◆ **EXERCISE DIRECTIONS**: Every line holding "will" should be copied from the records below.

Records from a dataset
'''

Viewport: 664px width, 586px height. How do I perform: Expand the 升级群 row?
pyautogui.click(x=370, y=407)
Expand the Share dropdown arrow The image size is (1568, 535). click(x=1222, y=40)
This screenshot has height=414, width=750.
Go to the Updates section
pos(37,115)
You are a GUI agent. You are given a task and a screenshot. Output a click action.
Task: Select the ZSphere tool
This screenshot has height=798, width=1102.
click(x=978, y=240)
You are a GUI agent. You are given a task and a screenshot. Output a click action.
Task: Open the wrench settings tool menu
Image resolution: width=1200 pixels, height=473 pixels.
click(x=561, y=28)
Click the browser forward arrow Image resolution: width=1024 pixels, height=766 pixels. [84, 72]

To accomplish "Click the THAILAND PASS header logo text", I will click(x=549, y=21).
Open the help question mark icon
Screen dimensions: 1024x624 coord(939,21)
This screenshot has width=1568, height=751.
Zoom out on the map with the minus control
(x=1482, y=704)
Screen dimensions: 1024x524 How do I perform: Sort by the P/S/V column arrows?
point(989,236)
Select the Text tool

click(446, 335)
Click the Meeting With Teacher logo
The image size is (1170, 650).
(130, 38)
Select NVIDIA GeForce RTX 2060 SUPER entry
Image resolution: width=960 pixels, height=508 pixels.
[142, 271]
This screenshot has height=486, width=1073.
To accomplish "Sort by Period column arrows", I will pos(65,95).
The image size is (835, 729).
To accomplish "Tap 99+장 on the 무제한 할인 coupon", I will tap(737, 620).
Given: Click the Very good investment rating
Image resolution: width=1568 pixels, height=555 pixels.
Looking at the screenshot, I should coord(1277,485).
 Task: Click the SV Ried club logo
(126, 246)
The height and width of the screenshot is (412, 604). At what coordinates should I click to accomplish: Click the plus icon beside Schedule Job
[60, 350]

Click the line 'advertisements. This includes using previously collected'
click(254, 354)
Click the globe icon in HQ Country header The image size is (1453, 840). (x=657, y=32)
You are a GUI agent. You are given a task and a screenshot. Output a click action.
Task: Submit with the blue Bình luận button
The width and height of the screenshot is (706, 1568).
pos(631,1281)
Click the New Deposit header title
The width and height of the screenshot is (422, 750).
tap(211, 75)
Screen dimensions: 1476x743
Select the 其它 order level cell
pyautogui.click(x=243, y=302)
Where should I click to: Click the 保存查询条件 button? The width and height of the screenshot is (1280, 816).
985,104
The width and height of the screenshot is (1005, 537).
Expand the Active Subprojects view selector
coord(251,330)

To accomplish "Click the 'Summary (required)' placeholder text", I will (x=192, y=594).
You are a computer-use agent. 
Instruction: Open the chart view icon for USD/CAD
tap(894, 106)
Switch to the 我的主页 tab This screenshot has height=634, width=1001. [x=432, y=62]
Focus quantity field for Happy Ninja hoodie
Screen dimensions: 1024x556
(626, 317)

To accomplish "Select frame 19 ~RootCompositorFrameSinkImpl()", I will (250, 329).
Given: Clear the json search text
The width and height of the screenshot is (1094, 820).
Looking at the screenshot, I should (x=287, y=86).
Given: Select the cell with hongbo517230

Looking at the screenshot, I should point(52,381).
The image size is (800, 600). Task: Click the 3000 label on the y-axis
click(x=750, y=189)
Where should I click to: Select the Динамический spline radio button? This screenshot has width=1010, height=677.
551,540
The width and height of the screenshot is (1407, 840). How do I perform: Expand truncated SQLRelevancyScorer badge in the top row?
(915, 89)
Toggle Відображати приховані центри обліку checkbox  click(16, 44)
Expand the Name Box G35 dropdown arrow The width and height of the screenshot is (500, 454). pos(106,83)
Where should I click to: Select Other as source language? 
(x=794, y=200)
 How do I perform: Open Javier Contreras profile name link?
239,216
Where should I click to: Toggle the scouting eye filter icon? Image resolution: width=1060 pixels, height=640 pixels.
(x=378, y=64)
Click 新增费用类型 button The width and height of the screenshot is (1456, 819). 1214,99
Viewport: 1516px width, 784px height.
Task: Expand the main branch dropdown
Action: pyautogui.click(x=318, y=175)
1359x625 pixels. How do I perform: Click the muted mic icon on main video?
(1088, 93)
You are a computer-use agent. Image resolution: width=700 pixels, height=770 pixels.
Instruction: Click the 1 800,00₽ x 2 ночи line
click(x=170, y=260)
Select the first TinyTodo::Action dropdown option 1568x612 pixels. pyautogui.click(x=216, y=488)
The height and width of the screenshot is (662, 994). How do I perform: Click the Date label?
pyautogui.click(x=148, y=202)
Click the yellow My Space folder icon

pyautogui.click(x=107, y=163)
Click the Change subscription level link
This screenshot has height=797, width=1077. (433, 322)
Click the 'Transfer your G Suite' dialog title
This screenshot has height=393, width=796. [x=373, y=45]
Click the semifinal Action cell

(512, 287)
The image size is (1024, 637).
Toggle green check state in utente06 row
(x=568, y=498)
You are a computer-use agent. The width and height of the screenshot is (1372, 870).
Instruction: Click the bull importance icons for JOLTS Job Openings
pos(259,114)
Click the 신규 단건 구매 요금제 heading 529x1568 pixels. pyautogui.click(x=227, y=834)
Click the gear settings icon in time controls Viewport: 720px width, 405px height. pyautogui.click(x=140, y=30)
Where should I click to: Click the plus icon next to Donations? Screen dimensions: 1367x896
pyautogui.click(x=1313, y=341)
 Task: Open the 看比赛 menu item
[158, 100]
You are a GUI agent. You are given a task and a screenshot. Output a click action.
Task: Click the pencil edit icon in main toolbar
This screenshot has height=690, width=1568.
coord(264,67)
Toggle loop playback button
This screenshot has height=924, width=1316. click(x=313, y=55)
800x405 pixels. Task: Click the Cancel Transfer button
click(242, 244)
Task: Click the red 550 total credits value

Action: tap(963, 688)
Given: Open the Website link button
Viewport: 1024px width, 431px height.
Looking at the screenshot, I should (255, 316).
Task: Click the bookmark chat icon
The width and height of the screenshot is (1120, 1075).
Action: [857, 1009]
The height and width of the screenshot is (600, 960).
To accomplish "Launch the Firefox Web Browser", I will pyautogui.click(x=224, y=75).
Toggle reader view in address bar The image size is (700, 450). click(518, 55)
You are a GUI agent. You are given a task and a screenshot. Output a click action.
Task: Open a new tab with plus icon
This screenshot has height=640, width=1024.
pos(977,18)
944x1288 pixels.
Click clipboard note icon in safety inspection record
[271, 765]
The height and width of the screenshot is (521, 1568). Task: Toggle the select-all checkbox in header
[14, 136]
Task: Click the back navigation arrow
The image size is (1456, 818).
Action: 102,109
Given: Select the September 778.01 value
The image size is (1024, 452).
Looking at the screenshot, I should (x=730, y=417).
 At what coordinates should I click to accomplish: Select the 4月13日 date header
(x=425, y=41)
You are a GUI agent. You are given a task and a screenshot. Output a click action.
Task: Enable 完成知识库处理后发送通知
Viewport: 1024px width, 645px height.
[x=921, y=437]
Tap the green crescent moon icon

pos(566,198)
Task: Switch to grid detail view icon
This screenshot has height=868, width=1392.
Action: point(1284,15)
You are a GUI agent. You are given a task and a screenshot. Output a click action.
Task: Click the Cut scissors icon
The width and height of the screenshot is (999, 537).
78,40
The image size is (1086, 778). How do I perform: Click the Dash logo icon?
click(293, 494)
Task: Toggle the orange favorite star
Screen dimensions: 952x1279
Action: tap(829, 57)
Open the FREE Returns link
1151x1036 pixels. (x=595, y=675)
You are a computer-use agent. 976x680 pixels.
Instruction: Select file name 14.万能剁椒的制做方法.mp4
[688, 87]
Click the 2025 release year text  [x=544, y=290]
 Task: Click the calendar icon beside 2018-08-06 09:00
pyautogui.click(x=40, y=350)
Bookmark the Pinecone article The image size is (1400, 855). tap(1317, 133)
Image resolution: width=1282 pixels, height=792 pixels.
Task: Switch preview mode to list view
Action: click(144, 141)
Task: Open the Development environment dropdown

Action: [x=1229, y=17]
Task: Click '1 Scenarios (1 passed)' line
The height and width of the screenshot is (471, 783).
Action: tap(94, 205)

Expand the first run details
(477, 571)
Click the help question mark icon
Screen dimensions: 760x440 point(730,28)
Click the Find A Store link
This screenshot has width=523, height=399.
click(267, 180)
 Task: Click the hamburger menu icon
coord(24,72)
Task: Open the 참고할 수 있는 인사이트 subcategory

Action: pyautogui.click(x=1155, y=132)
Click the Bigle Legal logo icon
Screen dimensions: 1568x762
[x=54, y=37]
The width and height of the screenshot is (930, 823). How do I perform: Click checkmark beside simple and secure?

'''

◆ **SOLUTION FOR THIS TASK**:
To accomplish "Click the THAILAND PASS header logo text", I will click(x=549, y=21).
To accomplish "Sort by Period column arrows", I will pos(65,95).
To accomplish "Tap 99+장 on the 무제한 할인 coupon", I will tap(737, 620).
To accomplish "Click the 'Summary (required)' placeholder text", I will (x=192, y=594).
To accomplish "Select frame 19 ~RootCompositorFrameSinkImpl()", I will (250, 329).
To accomplish "Launch the Firefox Web Browser", I will pyautogui.click(x=224, y=75).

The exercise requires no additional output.